> SOURCE DOCUMENT:
--------------------------------

Another notable difference is the killing of the Marshall. In the theatrical version his throat is slit, while in the TV version it is softened, with Michael grabbing him and stabbing him from behind (with no detail shown). While the theatrical version ends with the deaths of Michael Myers and Dr. Loomis and leaves the audience in a gray area as to whether Jimmy survives, the television cut features an extended ending showing Jimmy alive (with a bandaged head wound from his slip) in the ambulance with Laurie Strode. They hold hands and Laurie says, "We made it."

===1988 television edit of Dune (1984)===
The rough cut of Dune, without post-production effects, ran over four hours long but director David Lynch's intended cut of the film (as reflected in the seventh and final draft of the script) was almost three hours long. Universal and the film's financiers expected a standard, two-hour cut of the film. Dino De Laurentiis, his daughter Raffaella and Lynch excised numerous scenes, filmed new scenes that simplified or concentrated plot elements and added voice-over narrations, plus a new introduction by Virginia Madsen. Contrary to rumor, Lynch made no other version besides the theatrical cut.

--------------------------------

> DATASET EXCERPT:
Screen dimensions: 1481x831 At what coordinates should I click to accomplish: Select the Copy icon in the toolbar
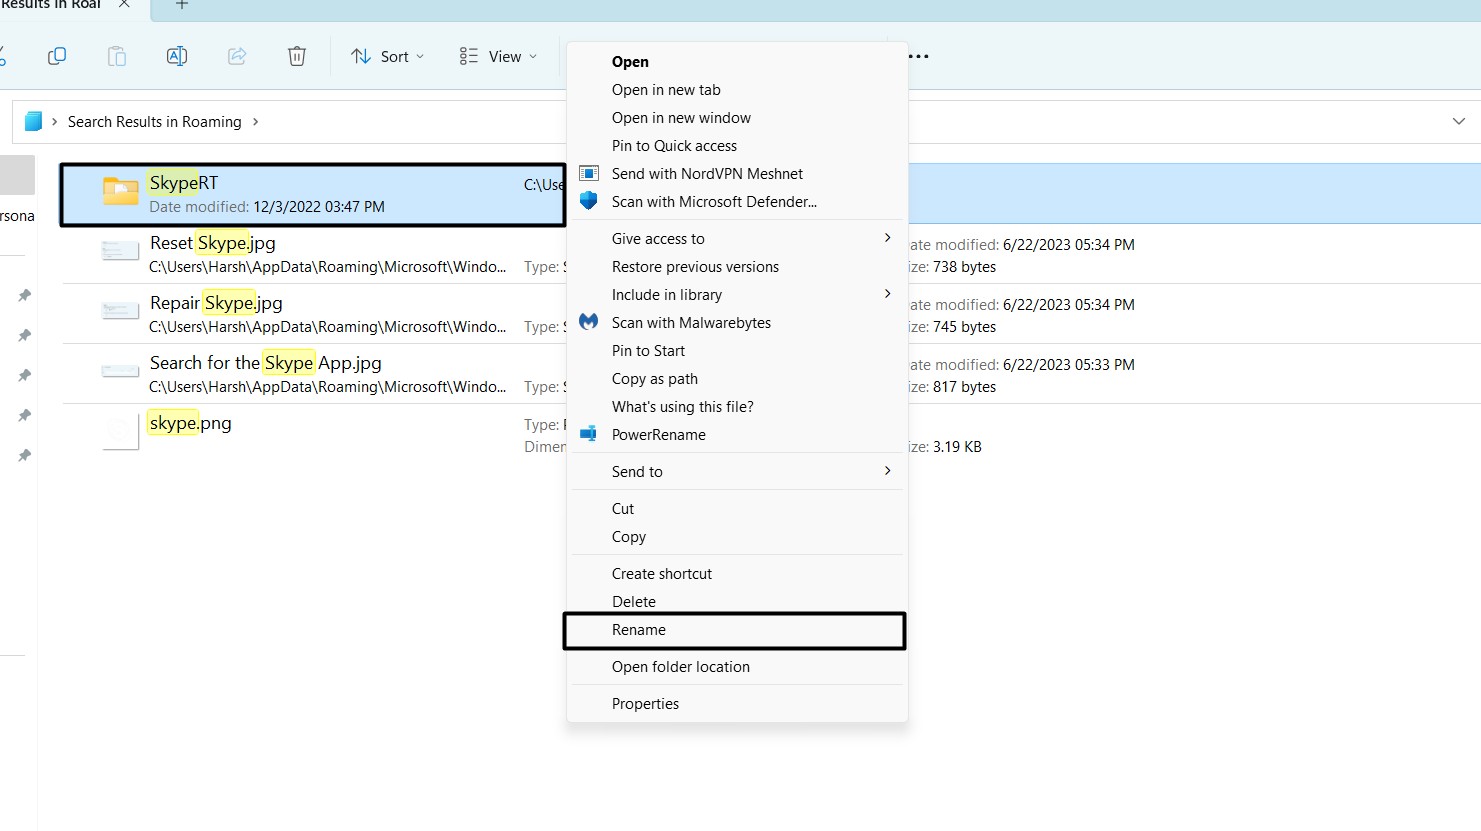click(57, 56)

--------------------------------

> OBJECTIVE: Reproduce the passage on television edits of films above the listing, word for word and in full.

> EXERCISE SOLUTION:
Another notable difference is the killing of the Marshall. In the theatrical version his throat is slit, while in the TV version it is softened, with Michael grabbing him and stabbing him from behind (with no detail shown). While the theatrical version ends with the deaths of Michael Myers and Dr. Loomis and leaves the audience in a gray area as to whether Jimmy survives, the television cut features an extended ending showing Jimmy alive (with a bandaged head wound from his slip) in the ambulance with Laurie Strode. They hold hands and Laurie says, "We made it."

===1988 television edit of Dune (1984)===
The rough cut of Dune, without post-production effects, ran over four hours long but director David Lynch's intended cut of the film (as reflected in the seventh and final draft of the script) was almost three hours long. Universal and the film's financiers expected a standard, two-hour cut of the film. Dino De Laurentiis, his daughter Raffaella and Lynch excised numerous scenes, filmed new scenes that simplified or concentrated plot elements and added voice-over narrations, plus a new introduction by Virginia Madsen. Contrary to rumor, Lynch made no other version besides the theatrical cut.